The experiments described in the previous section provided several noteworthy observations. This section provides a discussion on five topics, namely (1) accuracy, (2) computational time, (3) feature analysis, (4) homoscedastc vs additive loss function, and (5) use-case scenario.

5.1 Discussion on accuracy

A major performance difference between the multi-task networks and the single-task networks can be seen in the average accuracy. The multi-task networks significantly outperform the single-task networks for material identification and have comparable performance for the identification of damage as evidenced in Table 5. Further insight into the reasons for this improvement can be drawn by looking at predictions of some of the images in the test set.

Sample images where the accuracy between MaDnet and the single network differed significantly are presented in Table 5. Results from all the networks for two different images are shown in Fig. 10. Sample results of automated structural inspection using the multi-task network with additive loss function are shown in Fig. 11. In both these cases, MaDnet is able to identify that the material in the entire image is steel, whereas the single network is unable to do so. One hypothesis is that in the multi-task networks, both the material and damage tasks work together to reinforce the correct prediction. While the damage identification of both networks is similar, the identification of corrosion makes it clear to MaDnet that the material of the beam is steel as opposed to concrete.

5.2 Discussion on computation time

The proposed multi-task architecture affords a significant reduction in computational cost during inference compared to running inference on three single-task networks. The major computational burden for the inference lies in conducting the forward pass through the encoder. As the multi-task network employs a single encoder for all tasks, the computational time is comparable to a single-task network. For all three tasks, MaDnet takes about 0.055 s, whereas the single networks take 0.132 s, resulting in a 58.3% time savings, as shown in Table 6.

Table 6 Computation time for the networks

Full size table

5.3 Feature analysis

The ability of the network to generalize depends on the quality of the features learned. These features are guided by the training data and annotations. In the material identification task, due to the wide variety of appearances that concrete and steel members take, training a network for only material identification using a limited size dataset poses a challenge toward the learning of appropriate features. Fine and coarse damage tasks have more visually consistent patterns and, thus, are more amenable to training a single network. Some handpicked feature maps of the trained networks after the Conv12 layer for the image in Fig. 11b are provided in Fig. 12 to illustrate this difference. While the fine damage, coarse damage, and MaDnet networks have well-trained feature maps, the feature maps of the material network still betray discernable characteristics of the input image. This phenomenon is observed across most of the feature maps after most of the layers. Thus, a reasonable conclusion is that the presence of multiple tasks helps the network learn features suited for all tasks, thereby increasing the likelihood of high-quality features being learned. In other words, multi-task networks are more likely to learn robust features.

**PROBLEMS TO SOLVE**
[1] In the discussion of the MaDnet multi-task network, how long does MaDnet take to run all three tasks?
[2] Resume the discussion of the MaDnet multi-task network from the point where it stops.
The data is not needed here.

**PROVIDED MATERIAL**
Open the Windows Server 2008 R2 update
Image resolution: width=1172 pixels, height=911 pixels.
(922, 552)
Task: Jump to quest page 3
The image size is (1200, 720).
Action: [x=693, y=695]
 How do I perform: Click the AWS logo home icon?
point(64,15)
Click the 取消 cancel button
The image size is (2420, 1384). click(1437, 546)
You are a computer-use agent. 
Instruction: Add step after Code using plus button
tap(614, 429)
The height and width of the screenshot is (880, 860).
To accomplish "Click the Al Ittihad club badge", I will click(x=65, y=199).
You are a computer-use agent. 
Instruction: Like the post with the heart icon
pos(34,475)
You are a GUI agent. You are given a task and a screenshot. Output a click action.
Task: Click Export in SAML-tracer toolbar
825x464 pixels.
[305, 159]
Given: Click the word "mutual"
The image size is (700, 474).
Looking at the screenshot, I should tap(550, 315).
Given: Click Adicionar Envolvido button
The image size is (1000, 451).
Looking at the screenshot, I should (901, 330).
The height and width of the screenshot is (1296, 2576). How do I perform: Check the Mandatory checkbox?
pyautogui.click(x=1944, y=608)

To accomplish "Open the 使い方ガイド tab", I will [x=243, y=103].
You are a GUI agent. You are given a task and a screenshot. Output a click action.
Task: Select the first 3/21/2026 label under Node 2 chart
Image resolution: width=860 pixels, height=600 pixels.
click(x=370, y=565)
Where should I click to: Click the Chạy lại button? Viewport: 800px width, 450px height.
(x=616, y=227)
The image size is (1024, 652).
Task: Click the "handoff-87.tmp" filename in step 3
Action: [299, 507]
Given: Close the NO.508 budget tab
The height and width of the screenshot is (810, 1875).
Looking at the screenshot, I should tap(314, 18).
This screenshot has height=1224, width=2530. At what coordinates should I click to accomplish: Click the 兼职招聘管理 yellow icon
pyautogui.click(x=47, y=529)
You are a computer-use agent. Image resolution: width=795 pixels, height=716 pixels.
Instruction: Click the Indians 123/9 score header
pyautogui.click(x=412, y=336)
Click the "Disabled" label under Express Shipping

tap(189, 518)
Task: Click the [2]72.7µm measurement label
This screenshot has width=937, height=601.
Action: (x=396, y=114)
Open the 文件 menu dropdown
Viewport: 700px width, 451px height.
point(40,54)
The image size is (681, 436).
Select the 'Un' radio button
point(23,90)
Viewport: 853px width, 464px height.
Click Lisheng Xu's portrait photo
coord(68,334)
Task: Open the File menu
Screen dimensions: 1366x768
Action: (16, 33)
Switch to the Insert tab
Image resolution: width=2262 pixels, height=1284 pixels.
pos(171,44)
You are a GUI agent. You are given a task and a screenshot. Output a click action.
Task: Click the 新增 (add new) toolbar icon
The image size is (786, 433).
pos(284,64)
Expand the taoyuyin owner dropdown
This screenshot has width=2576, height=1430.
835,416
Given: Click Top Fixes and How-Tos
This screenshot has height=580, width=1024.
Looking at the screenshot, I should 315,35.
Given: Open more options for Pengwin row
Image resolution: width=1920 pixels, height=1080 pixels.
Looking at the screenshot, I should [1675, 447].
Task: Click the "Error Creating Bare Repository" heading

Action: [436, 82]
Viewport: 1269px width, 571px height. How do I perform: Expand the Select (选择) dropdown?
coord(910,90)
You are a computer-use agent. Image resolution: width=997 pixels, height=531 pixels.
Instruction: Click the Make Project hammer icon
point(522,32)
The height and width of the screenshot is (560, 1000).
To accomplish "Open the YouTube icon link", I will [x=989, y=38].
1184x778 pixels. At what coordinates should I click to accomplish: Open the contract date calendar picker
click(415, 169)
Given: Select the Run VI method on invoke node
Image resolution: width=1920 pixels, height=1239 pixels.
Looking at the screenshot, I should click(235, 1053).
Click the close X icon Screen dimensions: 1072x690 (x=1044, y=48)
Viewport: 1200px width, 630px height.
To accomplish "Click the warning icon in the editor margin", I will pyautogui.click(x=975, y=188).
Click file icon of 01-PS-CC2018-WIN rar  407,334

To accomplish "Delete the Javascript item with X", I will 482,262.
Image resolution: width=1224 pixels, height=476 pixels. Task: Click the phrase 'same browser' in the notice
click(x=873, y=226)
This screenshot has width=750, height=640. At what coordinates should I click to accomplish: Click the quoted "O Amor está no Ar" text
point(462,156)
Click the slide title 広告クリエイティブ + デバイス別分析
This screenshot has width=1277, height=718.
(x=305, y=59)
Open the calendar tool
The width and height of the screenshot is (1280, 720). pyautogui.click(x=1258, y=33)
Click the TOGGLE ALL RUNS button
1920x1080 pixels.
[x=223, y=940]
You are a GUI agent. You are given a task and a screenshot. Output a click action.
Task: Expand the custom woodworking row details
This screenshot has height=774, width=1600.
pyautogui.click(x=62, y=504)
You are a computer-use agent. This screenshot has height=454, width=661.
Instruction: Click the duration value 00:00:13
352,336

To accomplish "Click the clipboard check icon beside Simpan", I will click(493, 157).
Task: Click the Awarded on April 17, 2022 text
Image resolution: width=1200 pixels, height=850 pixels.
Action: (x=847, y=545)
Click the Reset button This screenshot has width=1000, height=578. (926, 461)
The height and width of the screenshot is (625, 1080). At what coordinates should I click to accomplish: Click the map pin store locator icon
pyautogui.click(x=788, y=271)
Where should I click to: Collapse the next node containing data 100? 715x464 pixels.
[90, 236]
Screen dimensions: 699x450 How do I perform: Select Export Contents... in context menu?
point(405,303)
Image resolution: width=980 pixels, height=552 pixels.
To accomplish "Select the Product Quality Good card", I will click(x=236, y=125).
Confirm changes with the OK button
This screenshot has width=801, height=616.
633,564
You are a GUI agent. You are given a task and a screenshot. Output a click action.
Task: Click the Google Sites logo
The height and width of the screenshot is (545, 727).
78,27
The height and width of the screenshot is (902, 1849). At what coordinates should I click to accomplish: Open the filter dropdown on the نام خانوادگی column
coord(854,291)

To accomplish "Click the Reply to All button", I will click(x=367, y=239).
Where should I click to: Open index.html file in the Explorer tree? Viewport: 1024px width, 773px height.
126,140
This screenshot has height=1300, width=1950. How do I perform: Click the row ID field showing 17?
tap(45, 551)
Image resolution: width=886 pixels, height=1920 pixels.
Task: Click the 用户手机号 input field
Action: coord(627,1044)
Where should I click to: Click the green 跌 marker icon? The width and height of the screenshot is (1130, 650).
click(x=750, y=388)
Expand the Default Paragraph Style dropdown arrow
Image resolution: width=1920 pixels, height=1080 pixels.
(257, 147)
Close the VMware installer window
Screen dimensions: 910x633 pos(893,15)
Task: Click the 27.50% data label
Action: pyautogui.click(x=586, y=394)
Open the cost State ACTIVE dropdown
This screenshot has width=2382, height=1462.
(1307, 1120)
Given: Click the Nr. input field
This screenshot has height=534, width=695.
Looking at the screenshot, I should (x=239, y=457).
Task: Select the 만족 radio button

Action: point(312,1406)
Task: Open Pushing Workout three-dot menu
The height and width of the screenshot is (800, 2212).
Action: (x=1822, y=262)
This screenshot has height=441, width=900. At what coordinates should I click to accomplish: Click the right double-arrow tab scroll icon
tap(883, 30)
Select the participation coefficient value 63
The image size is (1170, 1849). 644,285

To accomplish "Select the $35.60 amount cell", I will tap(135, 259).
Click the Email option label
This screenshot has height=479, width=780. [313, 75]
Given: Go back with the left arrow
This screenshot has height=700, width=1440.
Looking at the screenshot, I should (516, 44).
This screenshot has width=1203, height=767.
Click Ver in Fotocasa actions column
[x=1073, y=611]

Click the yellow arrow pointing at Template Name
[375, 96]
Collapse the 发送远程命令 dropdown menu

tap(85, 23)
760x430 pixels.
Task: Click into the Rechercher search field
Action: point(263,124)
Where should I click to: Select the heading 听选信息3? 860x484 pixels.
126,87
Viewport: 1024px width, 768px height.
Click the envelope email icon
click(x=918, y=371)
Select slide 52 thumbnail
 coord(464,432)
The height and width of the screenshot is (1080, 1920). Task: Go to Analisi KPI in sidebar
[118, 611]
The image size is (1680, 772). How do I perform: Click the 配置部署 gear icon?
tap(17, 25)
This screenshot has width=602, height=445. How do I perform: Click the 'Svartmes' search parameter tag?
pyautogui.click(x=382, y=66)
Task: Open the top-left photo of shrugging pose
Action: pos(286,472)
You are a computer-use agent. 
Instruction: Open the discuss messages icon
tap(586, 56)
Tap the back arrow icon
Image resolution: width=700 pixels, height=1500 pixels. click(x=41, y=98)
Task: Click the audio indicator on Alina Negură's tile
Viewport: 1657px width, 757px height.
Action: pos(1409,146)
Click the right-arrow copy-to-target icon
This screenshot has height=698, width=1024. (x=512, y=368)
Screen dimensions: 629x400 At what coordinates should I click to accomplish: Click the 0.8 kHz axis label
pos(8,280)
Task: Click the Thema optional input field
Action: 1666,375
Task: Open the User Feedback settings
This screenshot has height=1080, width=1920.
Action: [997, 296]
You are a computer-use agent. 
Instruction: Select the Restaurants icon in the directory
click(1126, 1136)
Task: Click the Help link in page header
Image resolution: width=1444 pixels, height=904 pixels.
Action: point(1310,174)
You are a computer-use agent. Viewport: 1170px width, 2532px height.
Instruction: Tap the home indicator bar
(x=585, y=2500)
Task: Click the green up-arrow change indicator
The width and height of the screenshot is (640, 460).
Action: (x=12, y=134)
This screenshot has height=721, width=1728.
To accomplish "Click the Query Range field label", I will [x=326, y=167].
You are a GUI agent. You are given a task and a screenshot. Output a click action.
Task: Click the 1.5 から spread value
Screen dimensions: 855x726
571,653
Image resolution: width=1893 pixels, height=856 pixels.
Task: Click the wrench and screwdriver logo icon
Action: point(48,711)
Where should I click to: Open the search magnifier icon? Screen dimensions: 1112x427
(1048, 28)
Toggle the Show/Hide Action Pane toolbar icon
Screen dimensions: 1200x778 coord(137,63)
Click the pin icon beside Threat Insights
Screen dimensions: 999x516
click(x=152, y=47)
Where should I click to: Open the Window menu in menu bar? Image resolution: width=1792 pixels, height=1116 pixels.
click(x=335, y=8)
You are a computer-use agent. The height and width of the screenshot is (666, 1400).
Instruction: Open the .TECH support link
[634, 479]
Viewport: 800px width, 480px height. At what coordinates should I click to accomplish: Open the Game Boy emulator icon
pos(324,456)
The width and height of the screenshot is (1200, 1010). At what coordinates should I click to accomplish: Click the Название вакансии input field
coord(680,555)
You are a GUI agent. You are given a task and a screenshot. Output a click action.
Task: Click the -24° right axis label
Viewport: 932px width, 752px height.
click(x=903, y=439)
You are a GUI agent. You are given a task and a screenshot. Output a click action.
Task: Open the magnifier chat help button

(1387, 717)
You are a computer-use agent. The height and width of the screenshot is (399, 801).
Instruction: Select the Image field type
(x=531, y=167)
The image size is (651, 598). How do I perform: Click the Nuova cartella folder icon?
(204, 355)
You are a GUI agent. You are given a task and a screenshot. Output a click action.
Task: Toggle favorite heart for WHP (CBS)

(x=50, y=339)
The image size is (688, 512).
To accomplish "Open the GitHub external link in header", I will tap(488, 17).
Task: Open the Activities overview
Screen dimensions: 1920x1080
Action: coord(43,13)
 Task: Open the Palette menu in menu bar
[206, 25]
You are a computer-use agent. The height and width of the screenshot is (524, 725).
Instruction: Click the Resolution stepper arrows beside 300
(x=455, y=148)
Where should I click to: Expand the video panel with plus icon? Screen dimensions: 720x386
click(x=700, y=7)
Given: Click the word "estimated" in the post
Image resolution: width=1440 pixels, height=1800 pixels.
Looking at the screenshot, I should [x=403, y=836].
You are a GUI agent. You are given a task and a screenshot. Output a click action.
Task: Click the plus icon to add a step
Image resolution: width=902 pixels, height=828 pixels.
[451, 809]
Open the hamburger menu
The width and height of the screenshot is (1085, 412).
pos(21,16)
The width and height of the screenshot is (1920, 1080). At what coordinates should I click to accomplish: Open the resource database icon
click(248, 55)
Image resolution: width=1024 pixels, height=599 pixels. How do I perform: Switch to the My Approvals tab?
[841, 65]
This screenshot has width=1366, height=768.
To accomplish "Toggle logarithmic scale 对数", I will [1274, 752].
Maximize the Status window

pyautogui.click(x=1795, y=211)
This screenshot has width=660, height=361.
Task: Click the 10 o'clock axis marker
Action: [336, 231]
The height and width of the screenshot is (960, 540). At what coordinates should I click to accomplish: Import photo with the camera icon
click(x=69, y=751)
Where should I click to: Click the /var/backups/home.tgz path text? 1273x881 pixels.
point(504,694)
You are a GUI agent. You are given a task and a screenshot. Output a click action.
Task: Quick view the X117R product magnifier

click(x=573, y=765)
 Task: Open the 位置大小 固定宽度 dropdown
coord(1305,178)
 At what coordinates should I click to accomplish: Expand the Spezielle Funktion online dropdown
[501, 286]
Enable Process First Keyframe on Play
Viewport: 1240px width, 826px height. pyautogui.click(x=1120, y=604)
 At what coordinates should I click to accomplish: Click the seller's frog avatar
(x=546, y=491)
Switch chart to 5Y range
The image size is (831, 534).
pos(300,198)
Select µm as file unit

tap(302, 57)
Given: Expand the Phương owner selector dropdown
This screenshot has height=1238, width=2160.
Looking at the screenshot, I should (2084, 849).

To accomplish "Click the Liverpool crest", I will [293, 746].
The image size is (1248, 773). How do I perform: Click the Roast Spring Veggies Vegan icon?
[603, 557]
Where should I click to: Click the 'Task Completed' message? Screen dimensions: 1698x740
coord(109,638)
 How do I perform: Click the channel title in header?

**EXPECTED RESULTS**
[1] About 0.055 s.

[2]
5.4 Homoscedastic vs additive loss

Another interesting phenomenon observed is that MaDnet with additive loss performs nominally better than MaDnet with the homoscedastic loss function for the fine and coarse damage tasks. This is surprising, given that the network with homoscedastic loss function tunes the importance of different loss terms in the combined loss. Figure 13 shows the normalized weight $w_{{{\text{normal}}}} = w_{xx} /\sum w_{xx}$ (where $w_{xx} = 1/\sigma_{xx}^{2} )$ for each of the tasks vs. the number of epochs. The normalized weight of the material task, fine damage, and coarse damage tasks gradually converge to about 0.77, 0.16, and 0.7, respectively. The network is thus able to identify the challenging nature of the material damage identification task and tries to compensate for poor performance through increased weighting. This strategy does not necessarily result in higher quality features; instead, the learned features are simply guided by increased weighting for poorly performing tasks. The coarseness of the features of MaDnet with the homoscedastic loss vs. MaDnet with additive loss in Fig. 12 further verifies the hypothesis. The increased robustness of features learned by the additive-loss function is further evidenced by the higher average accuracy in Table 5.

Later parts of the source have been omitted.